The petitioner conceded at the hearing of this proceeding that the amount of $116 which it recovered in 1939 from bad debts charged off in its 1931 return, in which year it reported a net income, is taxable in its 1939 return. On authority of the cases cited above we hold that the balance of the amount of $13,212.13, representing recoveries of bad debts taken in the years 1932 to 1935, inclusive, when petitioner had no taxable income, should not be included in gross income in petitioner's return for 1939.

As to the second issue the respondent concedes in his brief that the amount of $773.65 representing the aggregate of petitioner's collections in 1939 on bonds which had been charged off its books in prior years but had not been claimed or allowed as deductions on its income tax returns is not taxable income in 1939.

The third issue involves petitioner's claim, asserted in an amended petition, for an additional loss deduction of $2,117.25 representing the unrecovered*116 cost of certain bonds of the First National Company which it acquired in 1930.

On January 21, 1930, petitioner purchased for cash $2,500 face value of six percent Series M bonds of the First National Company at par. Both the issuing company and the trustee for the bonds failed and were placed in receivership soon thereafter and within the year 1930. On June 27, 1930, an assessment of three percent, or $75, was paid by the petitioner to a bondholders' committee to which the bonds had been transferred for collection. On January 6, 1931, petitioner charged off in its books $500 of the cost of the said bonds and on September 18, 1931, it charged off an additional amount of $1,600. Also, on September 18, 1931, it received a liquidating dividend of $450. On August 22, 1932, petitioner charged off $24 of the remaining cost of $25 and thereafter carried the bonds in its books at a nominal cost of $1. On June 29, 1938, the account was finally closed in the books. On April 14, 1939, petitioner received a final liquidating distribution of $7.75.

No part of the cost of the bonds which petitioner charged off in prior years was ever claimed or allowed as a deduction in its income tax returns *117 for such years. The petitioner now claims the right to deduct the unrecovered cost of the bonds, $2,117.25, in its 1939 return as a bad debt.
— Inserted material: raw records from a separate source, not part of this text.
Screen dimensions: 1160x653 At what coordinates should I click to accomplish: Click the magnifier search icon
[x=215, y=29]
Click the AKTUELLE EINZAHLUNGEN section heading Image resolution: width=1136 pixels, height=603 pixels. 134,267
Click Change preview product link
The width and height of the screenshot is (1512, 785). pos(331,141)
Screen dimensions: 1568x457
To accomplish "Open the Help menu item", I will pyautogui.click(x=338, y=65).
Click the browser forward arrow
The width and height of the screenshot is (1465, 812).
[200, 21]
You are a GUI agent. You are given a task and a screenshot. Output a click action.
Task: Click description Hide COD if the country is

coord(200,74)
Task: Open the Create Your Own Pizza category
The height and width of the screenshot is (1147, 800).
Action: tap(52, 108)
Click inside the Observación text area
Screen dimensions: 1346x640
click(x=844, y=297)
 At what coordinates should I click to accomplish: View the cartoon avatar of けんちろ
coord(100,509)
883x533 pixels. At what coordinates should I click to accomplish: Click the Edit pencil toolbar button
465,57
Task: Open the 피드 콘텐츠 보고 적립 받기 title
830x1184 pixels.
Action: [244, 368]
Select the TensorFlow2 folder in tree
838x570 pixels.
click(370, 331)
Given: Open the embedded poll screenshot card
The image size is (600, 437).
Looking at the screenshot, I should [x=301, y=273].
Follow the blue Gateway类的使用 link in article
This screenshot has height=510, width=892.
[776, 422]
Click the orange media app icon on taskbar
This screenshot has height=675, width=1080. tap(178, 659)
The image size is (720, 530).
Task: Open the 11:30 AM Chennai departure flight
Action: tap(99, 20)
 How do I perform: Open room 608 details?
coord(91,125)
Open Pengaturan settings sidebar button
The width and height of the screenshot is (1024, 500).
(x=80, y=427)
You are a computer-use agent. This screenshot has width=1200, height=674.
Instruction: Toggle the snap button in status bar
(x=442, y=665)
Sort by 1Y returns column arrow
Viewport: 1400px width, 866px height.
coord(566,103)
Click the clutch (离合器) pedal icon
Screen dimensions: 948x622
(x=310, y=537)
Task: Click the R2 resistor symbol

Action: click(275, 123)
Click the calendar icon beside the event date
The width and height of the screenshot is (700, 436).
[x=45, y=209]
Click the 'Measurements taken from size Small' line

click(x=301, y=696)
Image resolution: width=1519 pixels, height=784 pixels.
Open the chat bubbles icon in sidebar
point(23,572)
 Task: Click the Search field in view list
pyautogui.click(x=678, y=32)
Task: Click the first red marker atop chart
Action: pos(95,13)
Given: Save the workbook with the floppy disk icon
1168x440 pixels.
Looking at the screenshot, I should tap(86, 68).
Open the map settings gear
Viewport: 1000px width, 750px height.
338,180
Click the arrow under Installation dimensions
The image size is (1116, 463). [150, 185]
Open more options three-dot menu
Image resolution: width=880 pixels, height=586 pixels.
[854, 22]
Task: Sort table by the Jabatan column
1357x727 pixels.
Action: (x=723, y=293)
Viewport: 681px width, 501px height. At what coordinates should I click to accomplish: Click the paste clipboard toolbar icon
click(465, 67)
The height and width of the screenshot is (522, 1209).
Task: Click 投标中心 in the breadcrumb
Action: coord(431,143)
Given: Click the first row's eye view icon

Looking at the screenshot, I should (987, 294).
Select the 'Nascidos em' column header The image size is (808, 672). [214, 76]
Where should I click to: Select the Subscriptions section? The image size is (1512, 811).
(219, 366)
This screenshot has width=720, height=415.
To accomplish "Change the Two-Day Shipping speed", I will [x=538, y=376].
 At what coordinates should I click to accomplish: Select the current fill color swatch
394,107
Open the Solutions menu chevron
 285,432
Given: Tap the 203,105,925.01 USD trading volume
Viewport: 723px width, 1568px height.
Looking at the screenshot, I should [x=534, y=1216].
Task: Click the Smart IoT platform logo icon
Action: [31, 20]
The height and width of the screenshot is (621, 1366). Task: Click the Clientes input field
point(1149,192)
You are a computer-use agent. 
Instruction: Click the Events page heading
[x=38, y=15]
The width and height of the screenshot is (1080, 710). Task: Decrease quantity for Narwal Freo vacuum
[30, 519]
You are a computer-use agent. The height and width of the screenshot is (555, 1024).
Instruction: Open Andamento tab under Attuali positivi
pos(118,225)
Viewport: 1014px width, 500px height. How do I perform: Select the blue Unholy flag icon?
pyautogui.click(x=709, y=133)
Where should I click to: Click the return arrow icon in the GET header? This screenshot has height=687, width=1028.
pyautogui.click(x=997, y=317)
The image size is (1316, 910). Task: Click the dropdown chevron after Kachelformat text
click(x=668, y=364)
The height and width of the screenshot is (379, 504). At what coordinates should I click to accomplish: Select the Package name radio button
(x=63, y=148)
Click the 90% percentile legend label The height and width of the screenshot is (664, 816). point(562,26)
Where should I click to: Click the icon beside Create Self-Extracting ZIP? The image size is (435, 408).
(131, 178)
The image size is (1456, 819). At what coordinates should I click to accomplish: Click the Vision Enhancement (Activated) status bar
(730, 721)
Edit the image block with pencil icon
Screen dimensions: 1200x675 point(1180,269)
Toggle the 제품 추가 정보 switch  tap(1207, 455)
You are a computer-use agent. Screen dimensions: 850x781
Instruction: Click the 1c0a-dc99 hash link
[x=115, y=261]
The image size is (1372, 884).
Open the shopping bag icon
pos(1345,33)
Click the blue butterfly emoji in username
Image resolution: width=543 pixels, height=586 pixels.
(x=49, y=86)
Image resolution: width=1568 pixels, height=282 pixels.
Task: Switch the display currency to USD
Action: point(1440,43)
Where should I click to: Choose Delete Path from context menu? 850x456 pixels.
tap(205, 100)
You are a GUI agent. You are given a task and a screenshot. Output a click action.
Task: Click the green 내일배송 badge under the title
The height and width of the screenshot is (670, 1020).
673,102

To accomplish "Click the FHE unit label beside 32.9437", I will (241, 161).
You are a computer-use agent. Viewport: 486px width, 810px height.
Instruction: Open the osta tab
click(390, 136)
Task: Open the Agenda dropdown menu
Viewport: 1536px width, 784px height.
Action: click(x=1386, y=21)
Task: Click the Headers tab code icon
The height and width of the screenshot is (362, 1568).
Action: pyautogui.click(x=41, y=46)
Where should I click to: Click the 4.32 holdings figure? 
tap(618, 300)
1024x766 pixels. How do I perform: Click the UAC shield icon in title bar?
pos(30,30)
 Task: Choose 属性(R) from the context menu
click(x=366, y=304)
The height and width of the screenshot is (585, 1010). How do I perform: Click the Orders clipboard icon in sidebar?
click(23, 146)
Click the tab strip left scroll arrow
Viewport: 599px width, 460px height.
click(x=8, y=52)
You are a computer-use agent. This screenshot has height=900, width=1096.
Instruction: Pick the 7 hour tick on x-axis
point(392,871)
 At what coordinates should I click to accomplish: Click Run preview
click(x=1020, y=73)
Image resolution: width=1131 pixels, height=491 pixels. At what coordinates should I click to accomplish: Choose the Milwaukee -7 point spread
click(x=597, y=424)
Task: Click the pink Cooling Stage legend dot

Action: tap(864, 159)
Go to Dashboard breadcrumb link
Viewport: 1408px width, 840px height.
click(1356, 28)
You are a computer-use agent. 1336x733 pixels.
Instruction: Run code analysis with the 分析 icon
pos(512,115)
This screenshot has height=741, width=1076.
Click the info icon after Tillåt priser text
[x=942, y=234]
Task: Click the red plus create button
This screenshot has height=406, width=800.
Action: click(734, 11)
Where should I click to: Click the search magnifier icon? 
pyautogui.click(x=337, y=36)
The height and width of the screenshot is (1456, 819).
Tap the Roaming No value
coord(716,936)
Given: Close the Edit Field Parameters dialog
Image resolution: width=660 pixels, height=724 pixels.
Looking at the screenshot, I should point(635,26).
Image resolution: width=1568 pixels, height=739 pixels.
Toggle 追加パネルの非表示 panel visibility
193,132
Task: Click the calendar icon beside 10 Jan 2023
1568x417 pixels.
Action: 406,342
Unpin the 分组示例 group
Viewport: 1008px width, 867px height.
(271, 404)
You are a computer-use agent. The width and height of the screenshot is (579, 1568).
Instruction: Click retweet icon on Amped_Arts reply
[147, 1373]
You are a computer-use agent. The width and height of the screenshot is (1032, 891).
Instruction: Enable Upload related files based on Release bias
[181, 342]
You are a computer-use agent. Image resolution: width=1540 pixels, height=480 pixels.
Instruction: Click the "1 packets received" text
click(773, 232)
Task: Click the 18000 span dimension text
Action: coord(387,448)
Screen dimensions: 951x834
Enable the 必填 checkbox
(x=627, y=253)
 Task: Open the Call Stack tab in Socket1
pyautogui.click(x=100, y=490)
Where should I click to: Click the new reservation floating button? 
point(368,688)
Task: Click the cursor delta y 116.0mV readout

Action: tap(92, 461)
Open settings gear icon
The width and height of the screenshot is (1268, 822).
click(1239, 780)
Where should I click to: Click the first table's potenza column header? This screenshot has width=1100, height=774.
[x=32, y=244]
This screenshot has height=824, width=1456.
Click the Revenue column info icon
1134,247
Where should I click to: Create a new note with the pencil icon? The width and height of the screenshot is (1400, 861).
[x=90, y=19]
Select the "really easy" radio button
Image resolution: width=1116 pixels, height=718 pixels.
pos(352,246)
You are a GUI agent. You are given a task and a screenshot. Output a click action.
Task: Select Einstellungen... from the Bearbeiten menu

In his brief the respondent contends that the bonds in question became worthless prior to the taxable year 1939 and that the petitioner may not claim any part of their cost as a deduction of that year. We think that the evidence clearly supports this contention. The issuing company, First National Company, became insolvent and was placed in receivership in the same year that the bonds were purchased, 1930. Petitioner in that year paid an assessment of three percent to a bondholder's committee to which the bonds had been transferred. In 1931 petitioner charged off in its books all but $25 of the remaining cost of the bonds and in 1932 charged off $24 of that amount, leaving a nominal book cost of $1. It was petitioner's custom to carry defaulted bonds in its books at this nominal amount until receipt of the final dividend. However, in December, 1932, when the account was closed the amount which petitioner expected ultimately to recover on the bonds was so small that it decided not to carry them in its books, even at the nominal figure.

E. G. *118 Rusk, petitioner's trust officer and assistant cashier, testified that in September, 1931, when the liquidating dividend of $450 was received and the charge-off of $1,600 was made, "we thought there would be very little left."

It is obvious that the bonds became worthless for all practical purposes long before the taxable year 1939 and that their worthlessness was known to the petitioner and that petitioner had no reasonable hope or expectation at any time in 1939 of ever realizing anything more on its investment. In these circumstances we hold that the petitioner is not entitled to deduct any portion of the cost of the bonds in 1939.

Decision will be entered under Rule 50.